I never thought abought it that way, that could have been pain full


----------



## goel

Lucfw;1197991 said:


> Thanks for all the responses. I have a coupple more questions that i came up with. If you can get a ticket for using a blue becon why do some many independent plows use that color? why not orange? Some guys have blue and orange light flashing while on the road. So is this a law that is not well known? Also when you are talking to other componey members how would you communite? CB radios, two way radios, raido phones,ect. Thanks for all the responeces, just trying to learn the bussines. thanks


Blue beacon is as you suggest a law that is not well known, but more and more are getting tickets for it.

Preference/location usually dictates communication. Vast majority use cell phones, mike's etc. Few that are close use CB's or walkie talkies - but the range is very limited.

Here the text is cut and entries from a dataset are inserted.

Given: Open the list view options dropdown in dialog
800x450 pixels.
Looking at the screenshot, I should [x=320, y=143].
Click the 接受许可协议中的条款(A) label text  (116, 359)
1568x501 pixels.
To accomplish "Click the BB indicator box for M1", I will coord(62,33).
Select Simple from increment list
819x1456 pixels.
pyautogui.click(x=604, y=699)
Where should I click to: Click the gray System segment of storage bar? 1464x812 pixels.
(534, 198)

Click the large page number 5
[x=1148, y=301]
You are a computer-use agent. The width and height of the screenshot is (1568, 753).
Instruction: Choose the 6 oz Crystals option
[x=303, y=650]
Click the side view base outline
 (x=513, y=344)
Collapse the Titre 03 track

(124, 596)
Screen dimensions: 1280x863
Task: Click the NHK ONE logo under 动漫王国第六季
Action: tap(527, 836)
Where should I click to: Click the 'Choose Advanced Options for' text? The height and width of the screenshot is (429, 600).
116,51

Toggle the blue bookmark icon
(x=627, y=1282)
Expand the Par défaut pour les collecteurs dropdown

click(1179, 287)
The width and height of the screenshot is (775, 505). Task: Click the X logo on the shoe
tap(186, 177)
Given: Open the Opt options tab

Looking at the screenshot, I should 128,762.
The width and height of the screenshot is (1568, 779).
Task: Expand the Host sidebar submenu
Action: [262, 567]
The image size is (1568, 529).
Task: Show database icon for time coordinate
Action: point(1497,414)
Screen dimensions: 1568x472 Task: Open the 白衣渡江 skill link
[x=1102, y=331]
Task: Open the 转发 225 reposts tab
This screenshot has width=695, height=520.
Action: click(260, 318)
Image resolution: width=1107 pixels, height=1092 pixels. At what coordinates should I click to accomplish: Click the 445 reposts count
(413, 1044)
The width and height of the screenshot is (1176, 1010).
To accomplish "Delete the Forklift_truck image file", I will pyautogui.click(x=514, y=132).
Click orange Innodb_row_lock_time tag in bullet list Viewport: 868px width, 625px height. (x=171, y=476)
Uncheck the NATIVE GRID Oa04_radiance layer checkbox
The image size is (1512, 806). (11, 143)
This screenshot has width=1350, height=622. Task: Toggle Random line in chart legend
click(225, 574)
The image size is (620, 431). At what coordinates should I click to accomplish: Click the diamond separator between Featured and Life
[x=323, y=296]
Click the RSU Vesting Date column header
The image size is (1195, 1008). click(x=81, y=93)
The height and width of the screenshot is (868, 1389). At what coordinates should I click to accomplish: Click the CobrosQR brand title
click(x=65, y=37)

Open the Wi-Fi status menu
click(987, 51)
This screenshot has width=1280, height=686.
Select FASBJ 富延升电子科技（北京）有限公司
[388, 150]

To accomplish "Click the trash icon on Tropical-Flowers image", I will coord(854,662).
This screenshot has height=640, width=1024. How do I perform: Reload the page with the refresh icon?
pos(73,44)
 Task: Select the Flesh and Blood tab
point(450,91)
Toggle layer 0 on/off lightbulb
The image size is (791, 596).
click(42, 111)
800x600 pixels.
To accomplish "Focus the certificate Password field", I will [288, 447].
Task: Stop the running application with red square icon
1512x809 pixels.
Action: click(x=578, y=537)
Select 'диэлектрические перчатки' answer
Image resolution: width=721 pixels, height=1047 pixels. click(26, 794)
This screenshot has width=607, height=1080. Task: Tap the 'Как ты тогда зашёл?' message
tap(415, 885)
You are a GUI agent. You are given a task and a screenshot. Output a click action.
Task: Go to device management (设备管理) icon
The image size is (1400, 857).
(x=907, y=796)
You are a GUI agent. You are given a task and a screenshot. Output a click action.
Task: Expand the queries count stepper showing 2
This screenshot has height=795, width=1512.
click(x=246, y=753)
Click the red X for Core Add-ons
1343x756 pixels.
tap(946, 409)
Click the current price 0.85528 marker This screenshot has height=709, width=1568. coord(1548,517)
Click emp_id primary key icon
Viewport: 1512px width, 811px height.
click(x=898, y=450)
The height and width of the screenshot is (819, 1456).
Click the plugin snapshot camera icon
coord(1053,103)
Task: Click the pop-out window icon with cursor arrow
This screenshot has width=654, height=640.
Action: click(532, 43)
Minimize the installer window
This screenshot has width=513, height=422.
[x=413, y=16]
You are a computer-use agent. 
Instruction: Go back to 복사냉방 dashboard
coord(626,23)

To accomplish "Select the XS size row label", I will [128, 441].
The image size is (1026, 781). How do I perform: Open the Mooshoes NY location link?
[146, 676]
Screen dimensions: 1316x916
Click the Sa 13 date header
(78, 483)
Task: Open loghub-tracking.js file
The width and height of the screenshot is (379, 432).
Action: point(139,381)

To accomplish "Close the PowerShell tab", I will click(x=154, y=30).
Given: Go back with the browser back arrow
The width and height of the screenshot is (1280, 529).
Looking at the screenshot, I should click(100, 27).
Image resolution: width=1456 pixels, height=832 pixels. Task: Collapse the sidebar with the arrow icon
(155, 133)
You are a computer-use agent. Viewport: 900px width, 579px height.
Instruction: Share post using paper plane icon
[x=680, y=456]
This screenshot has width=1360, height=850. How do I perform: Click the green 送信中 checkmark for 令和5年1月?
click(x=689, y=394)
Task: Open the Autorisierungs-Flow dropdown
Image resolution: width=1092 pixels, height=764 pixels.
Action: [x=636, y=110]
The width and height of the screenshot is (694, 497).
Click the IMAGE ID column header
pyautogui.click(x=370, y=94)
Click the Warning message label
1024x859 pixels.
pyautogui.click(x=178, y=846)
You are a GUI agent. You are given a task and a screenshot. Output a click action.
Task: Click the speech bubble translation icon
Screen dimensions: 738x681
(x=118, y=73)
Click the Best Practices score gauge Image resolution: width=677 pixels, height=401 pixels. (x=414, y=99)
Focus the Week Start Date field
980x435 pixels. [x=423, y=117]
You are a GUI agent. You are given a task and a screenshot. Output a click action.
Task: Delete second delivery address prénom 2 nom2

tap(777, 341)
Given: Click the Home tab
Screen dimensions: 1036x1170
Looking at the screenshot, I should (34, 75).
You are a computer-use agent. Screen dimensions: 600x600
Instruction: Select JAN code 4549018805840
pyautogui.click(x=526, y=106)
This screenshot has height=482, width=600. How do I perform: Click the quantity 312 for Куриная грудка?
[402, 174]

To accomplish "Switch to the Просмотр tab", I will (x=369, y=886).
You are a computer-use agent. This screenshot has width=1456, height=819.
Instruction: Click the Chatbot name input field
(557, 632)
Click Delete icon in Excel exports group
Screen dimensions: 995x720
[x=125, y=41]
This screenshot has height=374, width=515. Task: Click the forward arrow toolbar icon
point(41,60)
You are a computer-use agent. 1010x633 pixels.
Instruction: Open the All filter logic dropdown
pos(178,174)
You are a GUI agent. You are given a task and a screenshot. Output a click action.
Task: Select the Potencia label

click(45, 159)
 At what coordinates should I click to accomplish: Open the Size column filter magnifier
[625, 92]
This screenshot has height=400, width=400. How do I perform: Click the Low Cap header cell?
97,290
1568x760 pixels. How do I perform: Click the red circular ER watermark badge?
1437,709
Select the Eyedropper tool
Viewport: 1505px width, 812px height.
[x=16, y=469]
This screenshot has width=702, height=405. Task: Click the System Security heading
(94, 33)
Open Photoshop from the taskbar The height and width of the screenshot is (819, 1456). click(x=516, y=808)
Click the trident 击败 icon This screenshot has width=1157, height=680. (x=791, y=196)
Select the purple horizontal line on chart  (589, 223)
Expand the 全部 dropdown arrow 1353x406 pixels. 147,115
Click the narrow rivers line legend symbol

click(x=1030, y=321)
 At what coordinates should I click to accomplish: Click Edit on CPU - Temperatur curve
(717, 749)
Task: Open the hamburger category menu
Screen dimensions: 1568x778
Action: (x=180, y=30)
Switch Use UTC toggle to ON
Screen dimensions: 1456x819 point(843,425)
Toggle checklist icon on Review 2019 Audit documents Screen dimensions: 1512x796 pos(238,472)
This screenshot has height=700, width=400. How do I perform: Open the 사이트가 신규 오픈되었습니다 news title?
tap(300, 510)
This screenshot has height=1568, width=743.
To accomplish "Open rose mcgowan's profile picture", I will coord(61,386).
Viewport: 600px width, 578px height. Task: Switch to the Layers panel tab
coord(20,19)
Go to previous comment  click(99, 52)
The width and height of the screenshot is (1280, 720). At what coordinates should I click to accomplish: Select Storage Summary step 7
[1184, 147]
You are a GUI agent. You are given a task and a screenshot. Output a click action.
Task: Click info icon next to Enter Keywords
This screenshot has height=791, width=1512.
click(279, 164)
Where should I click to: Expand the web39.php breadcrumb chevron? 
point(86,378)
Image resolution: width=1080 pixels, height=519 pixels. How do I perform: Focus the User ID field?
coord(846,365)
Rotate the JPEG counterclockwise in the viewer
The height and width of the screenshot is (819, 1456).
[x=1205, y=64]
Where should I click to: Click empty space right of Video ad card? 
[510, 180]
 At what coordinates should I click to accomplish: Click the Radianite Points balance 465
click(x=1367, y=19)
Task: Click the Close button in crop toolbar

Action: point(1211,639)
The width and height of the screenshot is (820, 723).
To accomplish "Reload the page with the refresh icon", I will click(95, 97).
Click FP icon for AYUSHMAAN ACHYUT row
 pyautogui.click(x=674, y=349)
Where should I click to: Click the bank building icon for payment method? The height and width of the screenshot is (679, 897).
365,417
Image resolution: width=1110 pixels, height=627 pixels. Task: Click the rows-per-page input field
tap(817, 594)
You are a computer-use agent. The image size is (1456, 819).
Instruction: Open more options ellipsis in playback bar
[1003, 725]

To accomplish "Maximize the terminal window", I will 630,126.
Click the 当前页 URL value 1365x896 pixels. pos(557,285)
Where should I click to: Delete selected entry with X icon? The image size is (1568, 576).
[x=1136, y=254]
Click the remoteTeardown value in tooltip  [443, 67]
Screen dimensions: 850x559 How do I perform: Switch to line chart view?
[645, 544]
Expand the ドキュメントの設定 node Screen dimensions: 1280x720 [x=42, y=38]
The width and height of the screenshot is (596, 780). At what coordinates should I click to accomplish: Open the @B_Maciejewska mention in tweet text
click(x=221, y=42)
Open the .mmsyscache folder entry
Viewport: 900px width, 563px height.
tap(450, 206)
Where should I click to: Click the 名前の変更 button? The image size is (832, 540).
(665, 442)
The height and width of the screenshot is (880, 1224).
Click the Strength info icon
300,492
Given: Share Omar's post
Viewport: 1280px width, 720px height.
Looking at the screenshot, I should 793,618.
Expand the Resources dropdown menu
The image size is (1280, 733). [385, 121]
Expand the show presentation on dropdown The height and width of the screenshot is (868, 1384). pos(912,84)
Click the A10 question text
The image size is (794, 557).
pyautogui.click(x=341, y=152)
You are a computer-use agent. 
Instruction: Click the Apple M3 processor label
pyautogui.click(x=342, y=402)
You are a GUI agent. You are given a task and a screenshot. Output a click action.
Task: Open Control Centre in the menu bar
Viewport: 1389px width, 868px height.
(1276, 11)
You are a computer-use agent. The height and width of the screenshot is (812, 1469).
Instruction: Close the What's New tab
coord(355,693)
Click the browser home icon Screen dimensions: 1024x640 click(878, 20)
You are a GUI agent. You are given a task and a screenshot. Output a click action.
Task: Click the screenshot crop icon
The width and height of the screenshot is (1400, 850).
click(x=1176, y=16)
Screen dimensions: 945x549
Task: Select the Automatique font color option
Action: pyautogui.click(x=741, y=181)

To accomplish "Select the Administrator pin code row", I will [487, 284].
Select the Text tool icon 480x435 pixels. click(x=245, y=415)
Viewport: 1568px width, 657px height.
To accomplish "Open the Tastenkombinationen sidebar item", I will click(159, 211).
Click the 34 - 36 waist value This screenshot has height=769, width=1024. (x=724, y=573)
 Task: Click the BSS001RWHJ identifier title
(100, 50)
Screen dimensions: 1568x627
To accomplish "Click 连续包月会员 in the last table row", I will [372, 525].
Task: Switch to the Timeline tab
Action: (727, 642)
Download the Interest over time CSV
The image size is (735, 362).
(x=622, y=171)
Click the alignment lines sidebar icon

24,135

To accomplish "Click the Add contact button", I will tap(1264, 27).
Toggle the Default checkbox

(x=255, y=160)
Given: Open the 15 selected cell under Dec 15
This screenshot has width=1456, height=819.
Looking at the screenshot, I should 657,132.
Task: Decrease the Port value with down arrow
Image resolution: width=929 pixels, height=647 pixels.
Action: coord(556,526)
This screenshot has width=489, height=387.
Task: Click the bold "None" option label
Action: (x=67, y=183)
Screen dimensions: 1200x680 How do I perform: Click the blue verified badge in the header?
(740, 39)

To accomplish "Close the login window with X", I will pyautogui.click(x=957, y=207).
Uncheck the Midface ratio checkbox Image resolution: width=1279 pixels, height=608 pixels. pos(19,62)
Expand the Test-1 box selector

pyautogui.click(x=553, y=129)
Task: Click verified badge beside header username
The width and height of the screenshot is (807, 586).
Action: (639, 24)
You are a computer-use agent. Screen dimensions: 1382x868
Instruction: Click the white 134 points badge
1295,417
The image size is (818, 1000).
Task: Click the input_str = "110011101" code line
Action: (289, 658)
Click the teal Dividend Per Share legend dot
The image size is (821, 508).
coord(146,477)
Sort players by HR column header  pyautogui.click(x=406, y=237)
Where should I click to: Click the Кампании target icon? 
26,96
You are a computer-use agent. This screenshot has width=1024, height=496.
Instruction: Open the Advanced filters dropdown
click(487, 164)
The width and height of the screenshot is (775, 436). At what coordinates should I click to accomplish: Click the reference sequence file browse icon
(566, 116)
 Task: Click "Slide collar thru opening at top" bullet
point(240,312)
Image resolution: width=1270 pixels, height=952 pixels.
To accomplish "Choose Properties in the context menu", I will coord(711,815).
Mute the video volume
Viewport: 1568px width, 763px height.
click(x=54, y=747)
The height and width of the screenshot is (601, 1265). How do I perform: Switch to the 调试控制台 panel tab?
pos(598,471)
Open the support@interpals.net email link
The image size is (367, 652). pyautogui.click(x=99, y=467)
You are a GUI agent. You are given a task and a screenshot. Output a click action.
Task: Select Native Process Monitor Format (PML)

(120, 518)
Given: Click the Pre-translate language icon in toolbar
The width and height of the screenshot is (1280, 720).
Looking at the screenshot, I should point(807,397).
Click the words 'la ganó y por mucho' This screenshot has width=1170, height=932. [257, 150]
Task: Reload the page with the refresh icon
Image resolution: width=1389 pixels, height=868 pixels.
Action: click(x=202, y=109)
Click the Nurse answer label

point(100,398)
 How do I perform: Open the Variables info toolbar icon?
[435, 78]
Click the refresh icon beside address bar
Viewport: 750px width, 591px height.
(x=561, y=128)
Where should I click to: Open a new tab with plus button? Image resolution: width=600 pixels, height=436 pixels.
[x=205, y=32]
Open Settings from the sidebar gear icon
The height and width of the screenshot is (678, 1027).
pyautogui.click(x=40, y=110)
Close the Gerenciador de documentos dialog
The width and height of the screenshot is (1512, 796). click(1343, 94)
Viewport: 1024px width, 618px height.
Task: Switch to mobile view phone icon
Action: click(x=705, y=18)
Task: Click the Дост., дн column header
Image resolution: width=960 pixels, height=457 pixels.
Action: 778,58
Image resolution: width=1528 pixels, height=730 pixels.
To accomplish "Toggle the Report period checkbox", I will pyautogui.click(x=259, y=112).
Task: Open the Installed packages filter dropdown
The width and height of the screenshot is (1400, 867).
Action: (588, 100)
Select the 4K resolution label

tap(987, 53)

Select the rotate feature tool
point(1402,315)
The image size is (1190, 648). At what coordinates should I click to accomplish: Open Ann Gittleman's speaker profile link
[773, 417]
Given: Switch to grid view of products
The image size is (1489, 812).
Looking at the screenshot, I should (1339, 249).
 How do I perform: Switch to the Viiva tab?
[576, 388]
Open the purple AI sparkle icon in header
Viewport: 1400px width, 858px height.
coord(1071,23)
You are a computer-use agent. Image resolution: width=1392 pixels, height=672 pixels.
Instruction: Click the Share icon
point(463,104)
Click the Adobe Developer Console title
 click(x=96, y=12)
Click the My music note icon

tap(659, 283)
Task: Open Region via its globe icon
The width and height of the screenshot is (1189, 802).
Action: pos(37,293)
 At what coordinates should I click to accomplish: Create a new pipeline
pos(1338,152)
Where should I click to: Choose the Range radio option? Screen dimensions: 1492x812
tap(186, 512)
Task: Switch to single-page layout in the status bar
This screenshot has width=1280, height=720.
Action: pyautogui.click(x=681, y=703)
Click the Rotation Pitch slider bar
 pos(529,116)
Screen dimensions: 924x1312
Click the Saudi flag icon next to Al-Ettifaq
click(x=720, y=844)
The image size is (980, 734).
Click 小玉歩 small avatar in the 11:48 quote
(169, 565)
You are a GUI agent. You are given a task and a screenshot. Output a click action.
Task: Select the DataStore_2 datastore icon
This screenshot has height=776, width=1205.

Plowing across roads is illegal, before or after the municiple plows go by. Unless someone complains, it is usually overlooked - but snowbanks remain for a long time in the winter and so the evidence is visible. We always assume if you need to plow it across the street, you do not know what you are doing.


----------



## toyotaplow

using a blue beacon became illegal about 2-3 years ago when the OPP started using blue strobes on their cruisers. the company i work for uses two-way radios in all our machines. cb range is very limited and your competition can listen to everything you say. back-up beepers are required on any heavy equipment, back-up lights a are luxury. for the wings, where i plow no one bothers to take them off but it's a small town and people here just might not care. the only other thing i can think of is make sure all your vehicles and insured accordingly for the job you are using it for.


----------



## OntarioGuy

Thanks I have tearned a great deal of stuff here. What is the insurence that you will need? could you regester a half ton under non-commertial but still plow with it?


----------



## toyotaplow

if you are plowing contracts you will need a commercial policy that has liability to cover any potential injuries and property damage that may be caused by the vehicle. you probably also want your truck and plow covered in the event of an accident.


----------



## OntarioGuy

Ok Thanks, not trying to be noise but around how much would that cost?


----------